#### Questions to answer
1: In the Pandera adapter documentation, rewrite the passage that begins "Common rule types are automatically converted" and its table as a bulleted list. Keep every rule type and the Pandera check it maps to.
2: Pick up the Pandera adapter documentation after its last line, profile = engine.profile(df), and continue it.

PanderaAdapter
The Pandera adapter supports hybrid schema-based and rules-based validation.
Basic Usage
from common.engines import PanderaAdapter
engine = PanderaAdapter()
result = engine.check(
data=df,
rules=[
{"type": "not_null", "column": "id"},
{"type": "dtype", "column": "value", "dtype": "float64"},
{"type": "in_range", "column": "percentage", "min": 0, "max": 100},
{"type": "regex", "column": "email", "pattern": r"^[\w\.-]+@[\w\.-]+\.\w+$"},
],
)
Rule Type Conversion
Common rule types are automatically converted to Pandera Checks:
| Common Rule Type |
Pandera Check |
not_null |
nullable=False |
unique |
pa.Check.unique() |
in_set |
pa.Check.isin(values) |
in_range |
pa.Check.in_range(min, max) |
regex |
pa.Check.str_matches(pattern) |
dtype |
pa.Column(dtype=...) |
greater_than |
pa.Check.greater_than(value) |
less_than |
pa.Check.less_than(value) |
Pandera-Specific Parameters
result = engine.check(
data=df,
rules=rules,
lazy=True, # Collect all errors (True) vs stop at first error (False)
fail_on_error=True,
)
Dtype Mapping
| Common Dtype |
Pandera Dtype |
int, int32, int64 |
pa.Int, pa.Int32, pa.Int64 |
float, float32, float64 |
pa.Float, pa.Float32, pa.Float64 |
str, string |
pa.String |
bool, boolean |
pa.Bool |
datetime |
pa.DateTime |
Profiling
profile = engine.profile(df)

#### Listed records
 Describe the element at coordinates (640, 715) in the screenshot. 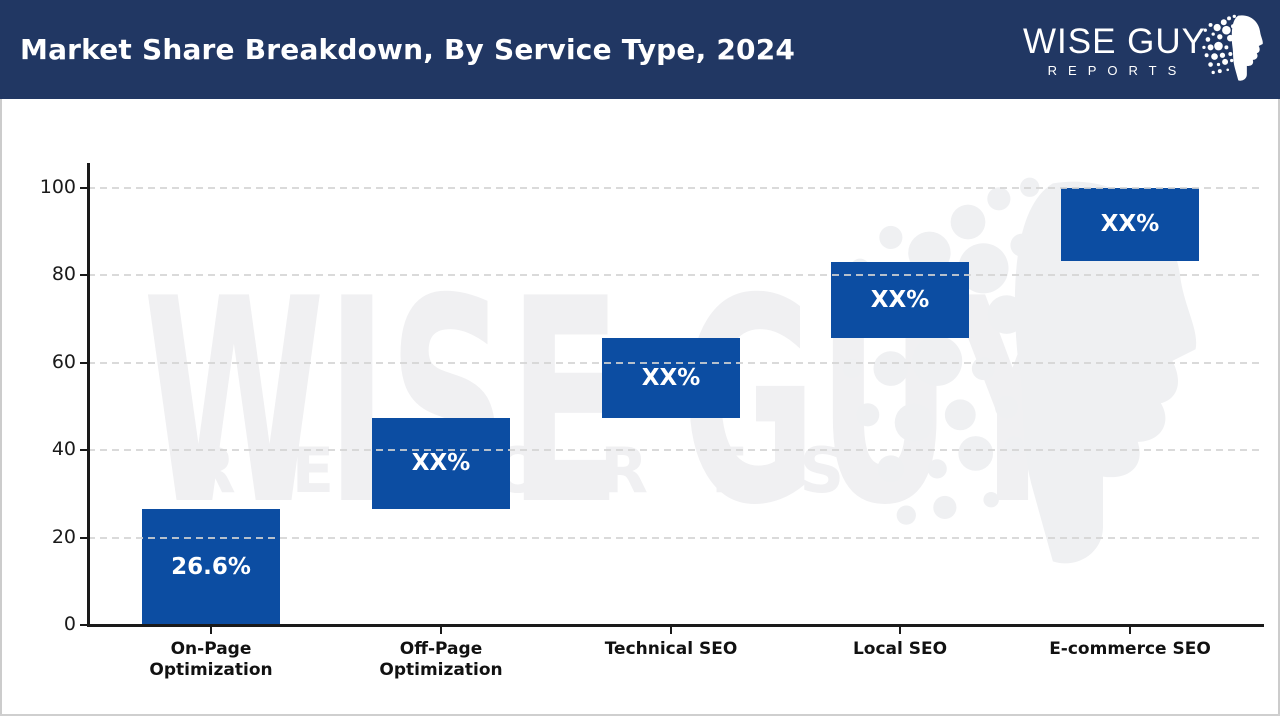

I see `panel-bottom-border` at that location. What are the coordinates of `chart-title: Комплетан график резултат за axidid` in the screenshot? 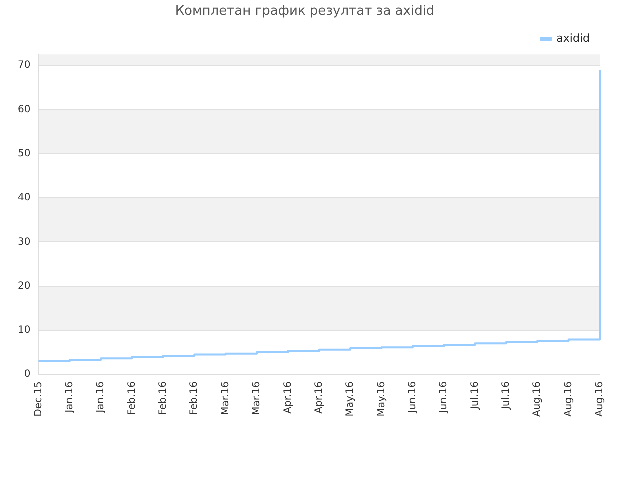 It's located at (305, 12).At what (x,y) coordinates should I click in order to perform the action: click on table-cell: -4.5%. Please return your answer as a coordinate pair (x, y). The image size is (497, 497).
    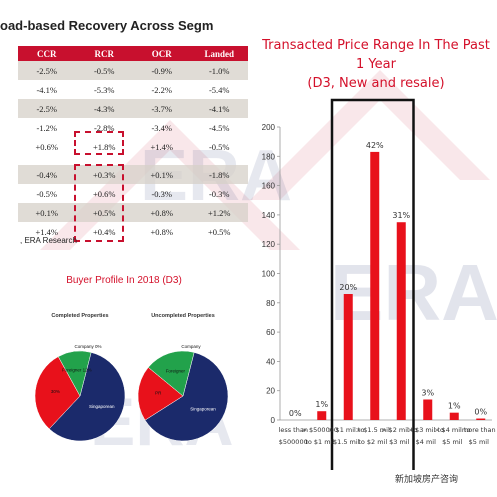
    Looking at the image, I should click on (219, 128).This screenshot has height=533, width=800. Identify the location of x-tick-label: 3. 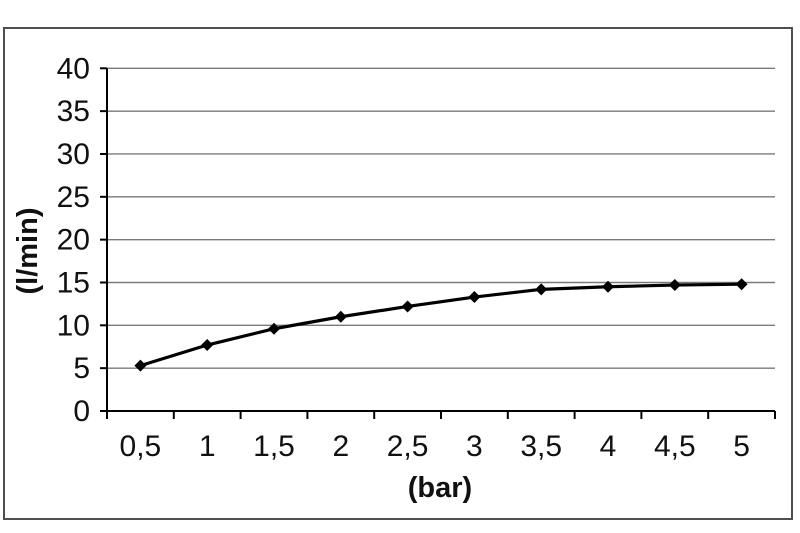
(474, 446).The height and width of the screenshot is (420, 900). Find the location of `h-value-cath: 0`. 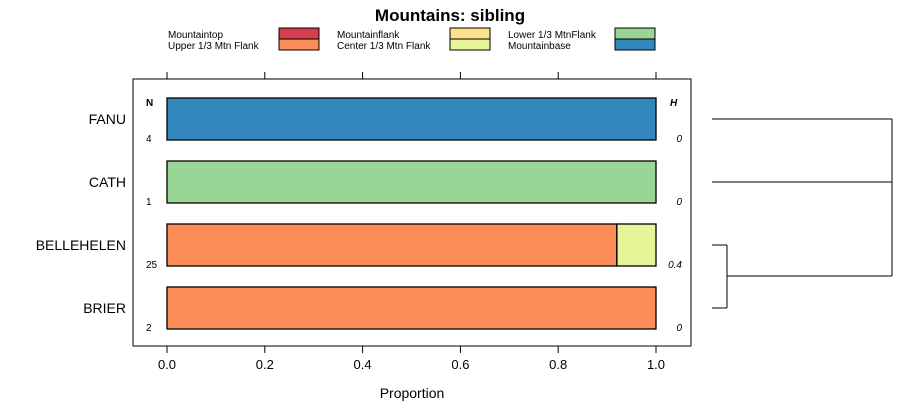

h-value-cath: 0 is located at coordinates (679, 202).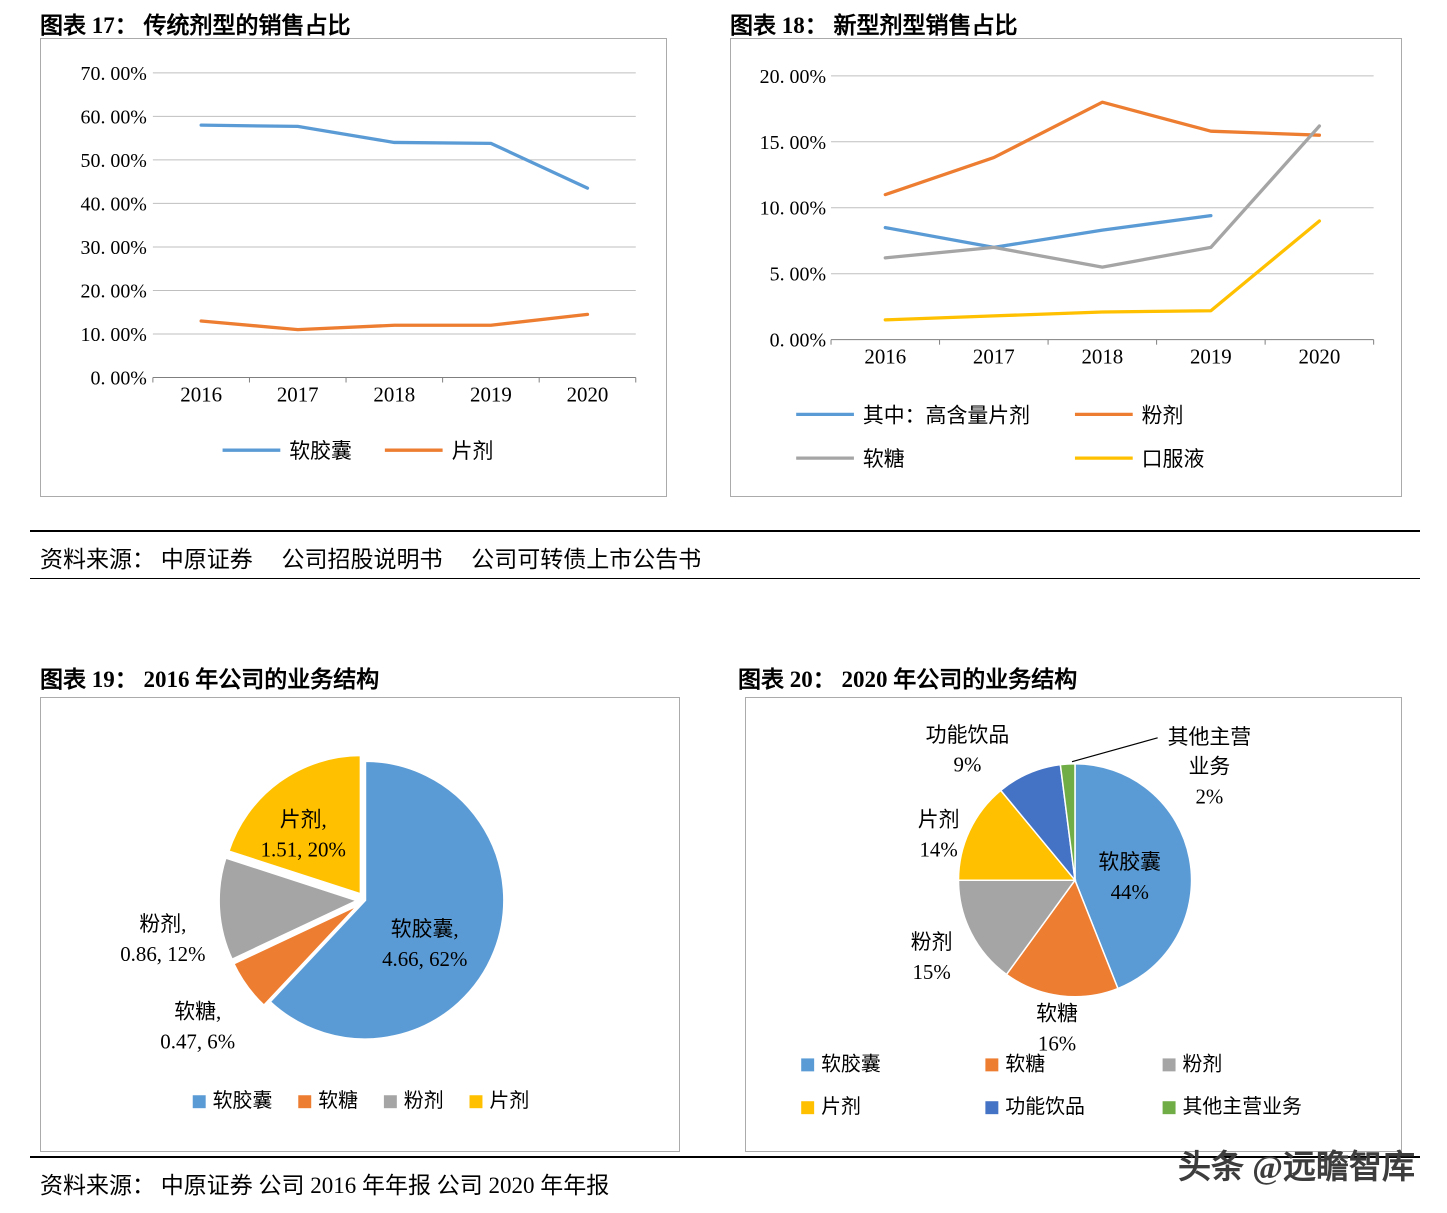  I want to click on legend-label: 其中：高含量片剂, so click(946, 415).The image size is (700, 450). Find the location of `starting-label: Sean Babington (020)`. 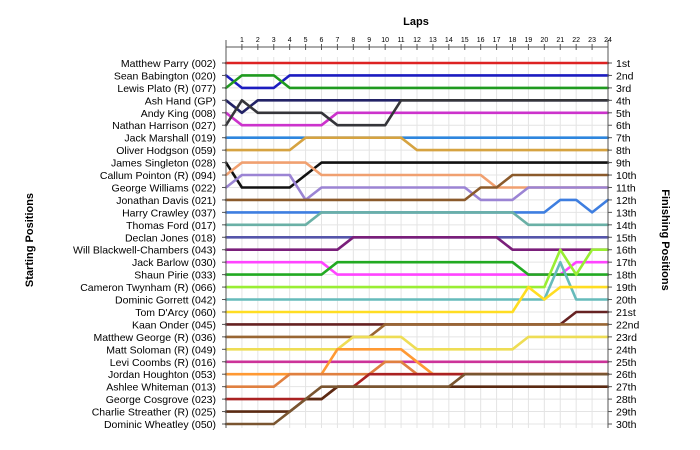

starting-label: Sean Babington (020) is located at coordinates (165, 76).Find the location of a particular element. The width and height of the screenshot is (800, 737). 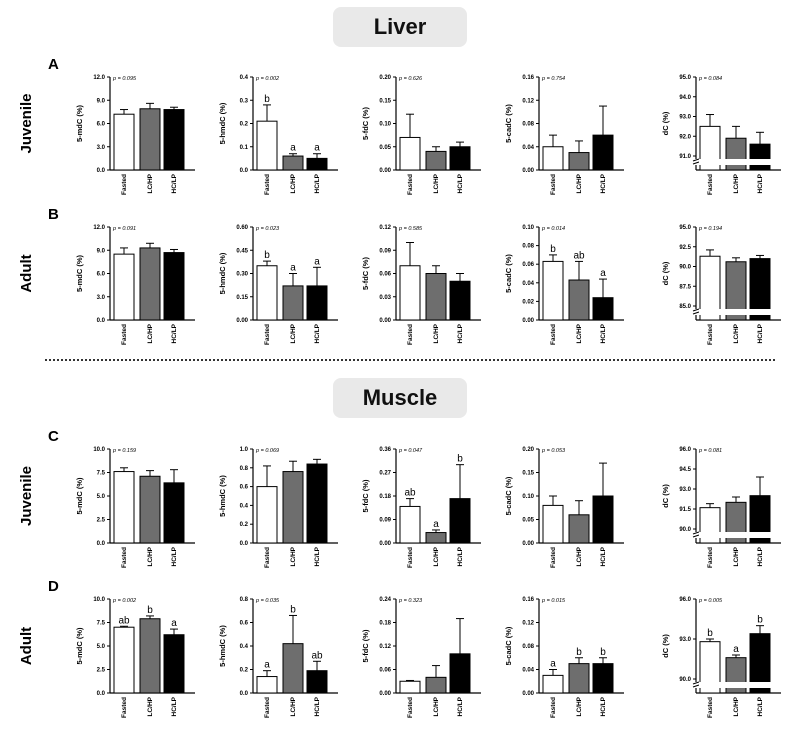

y-tick-label-A-4: 0.08 is located at coordinates (528, 125).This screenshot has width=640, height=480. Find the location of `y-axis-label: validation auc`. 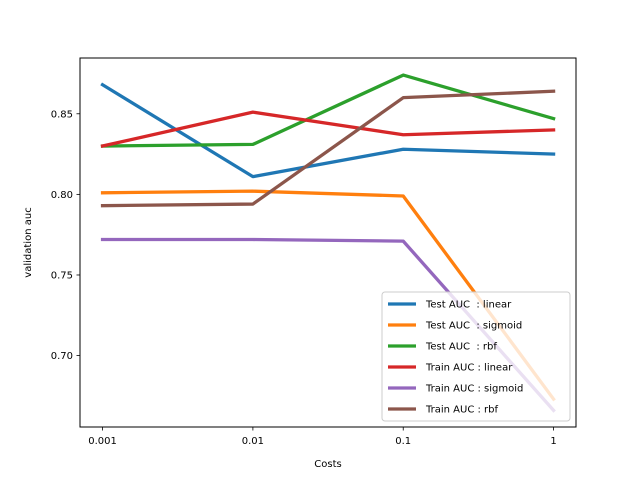

y-axis-label: validation auc is located at coordinates (28, 242).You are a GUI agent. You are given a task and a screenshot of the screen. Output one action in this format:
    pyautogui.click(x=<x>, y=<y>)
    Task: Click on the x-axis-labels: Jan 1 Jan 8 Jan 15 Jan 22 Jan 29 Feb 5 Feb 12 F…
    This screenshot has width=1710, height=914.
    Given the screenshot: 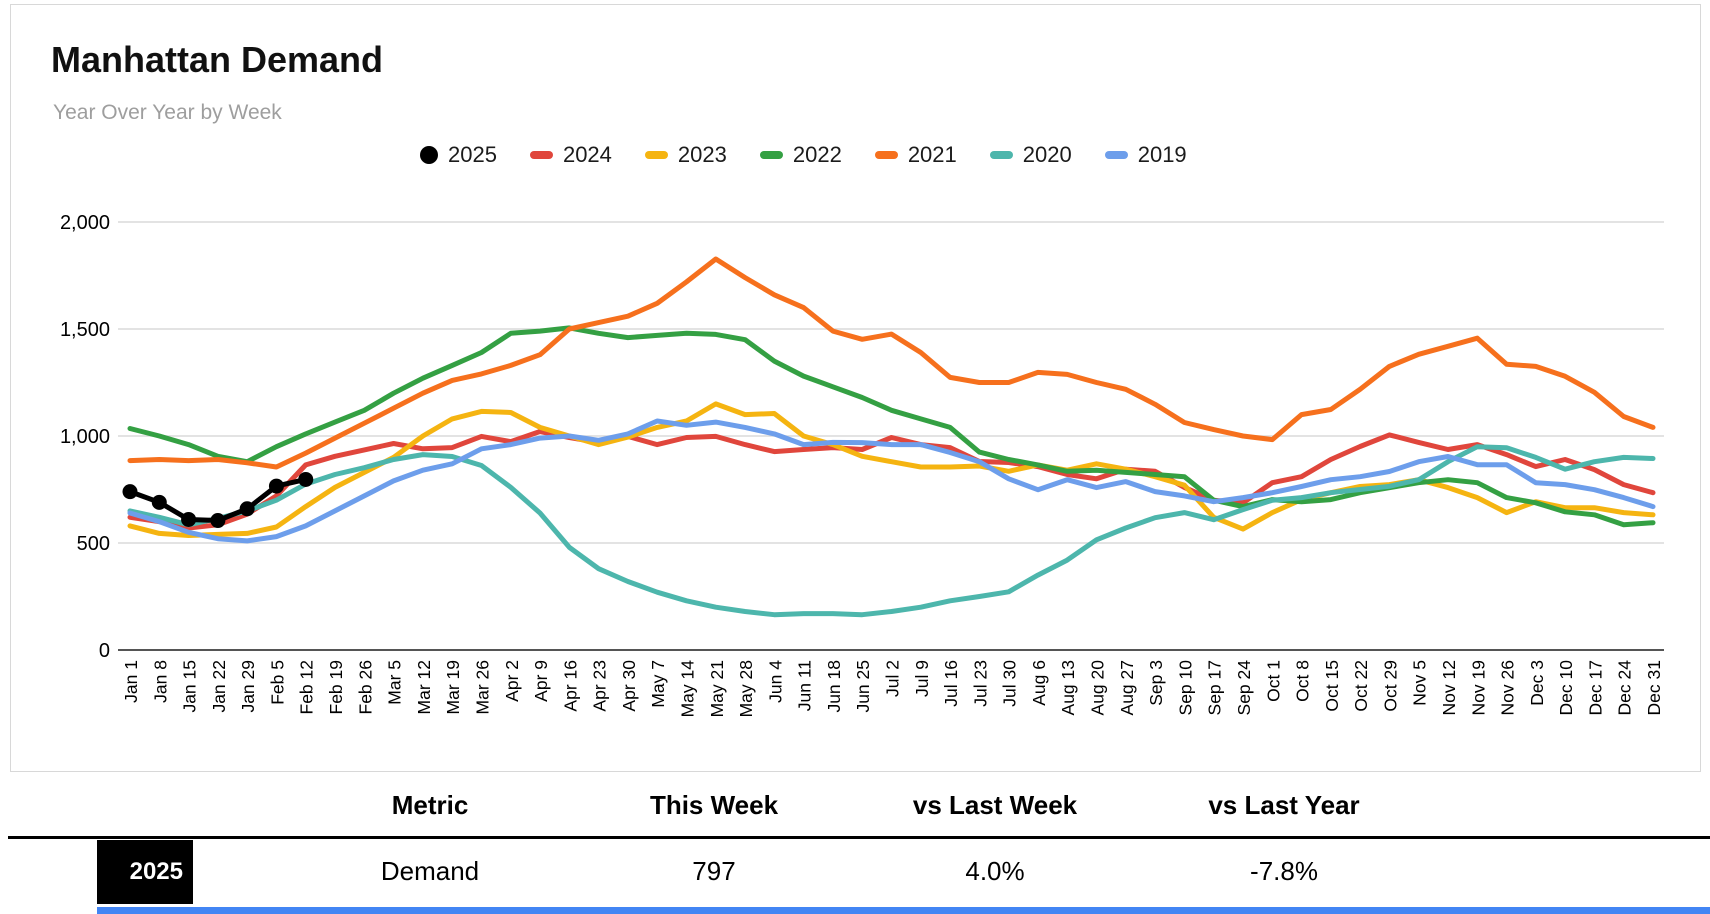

#### Task-by-task outputs
1:
Common rule types convert automatically to Pandera Checks:
- not_null → nullable=False
- unique → pa.Check.unique()
- in_set → pa.Check.isin(values)
- in_range → pa.Check.in_range(min, max)
- regex → pa.Check.str_matches(pattern)
- dtype → pa.Column(dtype=...)
- greater_than → pa.Check.greater_than(value)
- less_than → pa.Check.less_than(value)

2:
for col in profile.columns:
print(f"{col.column_name}: {col.dtype}")
print(f" Null: {col.null_percentage}%")
print(f" Unique: {col.unique_count}")
Schema Learning
learn_result = engine.learn(df)
for rule in learn_result.rules:
print(f"{rule.column}: {rule.rule_type}")
Lifecycle Management
with PanderaAdapter() as engine:
result = engine.check(df, rules)
health = engine.health_check()
Configuration
from common.engines import PanderaConfig
config = PanderaConfig(
lazy=True, # Collect all errors
strict=False, # Strict mode
coerce=False, # Type coercion
unique_column_names=False, # Column name uniqueness check
report_duplicates="all", # Duplicate reporting mode
)
engine = PanderaAdapter(config=config)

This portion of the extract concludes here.